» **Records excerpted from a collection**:
☆ ☆ ☆ ☆

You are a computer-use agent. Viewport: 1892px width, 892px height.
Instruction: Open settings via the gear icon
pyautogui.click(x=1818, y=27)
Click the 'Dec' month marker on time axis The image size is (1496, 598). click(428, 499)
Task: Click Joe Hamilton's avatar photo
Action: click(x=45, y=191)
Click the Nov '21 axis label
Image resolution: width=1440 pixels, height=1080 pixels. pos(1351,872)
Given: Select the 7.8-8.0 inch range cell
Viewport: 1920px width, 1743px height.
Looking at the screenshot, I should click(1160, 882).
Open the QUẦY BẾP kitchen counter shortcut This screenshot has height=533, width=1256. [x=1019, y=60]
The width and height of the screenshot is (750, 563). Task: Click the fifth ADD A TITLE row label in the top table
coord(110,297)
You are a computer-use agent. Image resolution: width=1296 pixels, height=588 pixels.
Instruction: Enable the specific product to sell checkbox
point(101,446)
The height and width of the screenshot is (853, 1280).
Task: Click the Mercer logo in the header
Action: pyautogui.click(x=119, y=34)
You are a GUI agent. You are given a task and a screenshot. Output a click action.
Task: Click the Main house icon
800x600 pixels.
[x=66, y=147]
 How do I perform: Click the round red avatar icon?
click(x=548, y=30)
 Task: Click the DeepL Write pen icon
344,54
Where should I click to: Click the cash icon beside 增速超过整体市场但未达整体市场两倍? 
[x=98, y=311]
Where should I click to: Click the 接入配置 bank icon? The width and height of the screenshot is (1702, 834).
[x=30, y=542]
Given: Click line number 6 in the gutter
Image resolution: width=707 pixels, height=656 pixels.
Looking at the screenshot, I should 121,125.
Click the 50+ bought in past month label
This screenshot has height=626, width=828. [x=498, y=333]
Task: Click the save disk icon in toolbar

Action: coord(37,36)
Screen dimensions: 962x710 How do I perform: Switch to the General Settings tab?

☆ ☆ ☆ ☆

» **PROBLEM DESCRIPTION**: Reproduce every entry above exactly as it was written.

» **EXERCISE RESULT**:
You are a computer-use agent. Viewport: 1892px width, 892px height.
Instruction: Open settings via the gear icon
pyautogui.click(x=1818, y=27)
Click the 'Dec' month marker on time axis The image size is (1496, 598). click(428, 499)
Task: Click Joe Hamilton's avatar photo
Action: click(x=45, y=191)
Click the Nov '21 axis label
Image resolution: width=1440 pixels, height=1080 pixels. pos(1351,872)
Given: Select the 7.8-8.0 inch range cell
Viewport: 1920px width, 1743px height.
Looking at the screenshot, I should click(1160, 882).
Open the QUẦY BẾP kitchen counter shortcut This screenshot has height=533, width=1256. [x=1019, y=60]
The width and height of the screenshot is (750, 563). Task: Click the fifth ADD A TITLE row label in the top table
coord(110,297)
You are a computer-use agent. Image resolution: width=1296 pixels, height=588 pixels.
Instruction: Enable the specific product to sell checkbox
point(101,446)
The height and width of the screenshot is (853, 1280).
Task: Click the Mercer logo in the header
Action: pyautogui.click(x=119, y=34)
You are a GUI agent. You are given a task and a screenshot. Output a click action.
Task: Click the Main house icon
800x600 pixels.
[x=66, y=147]
 How do I perform: Click the round red avatar icon?
click(x=548, y=30)
 Task: Click the DeepL Write pen icon
344,54
Where should I click to: Click the cash icon beside 增速超过整体市场但未达整体市场两倍? 
[x=98, y=311]
Where should I click to: Click the 接入配置 bank icon? The width and height of the screenshot is (1702, 834).
[x=30, y=542]
Given: Click line number 6 in the gutter
Image resolution: width=707 pixels, height=656 pixels.
Looking at the screenshot, I should 121,125.
Click the 50+ bought in past month label
This screenshot has height=626, width=828. [x=498, y=333]
Task: Click the save disk icon in toolbar

Action: coord(37,36)
Screen dimensions: 962x710 How do I perform: Switch to the General Settings tab?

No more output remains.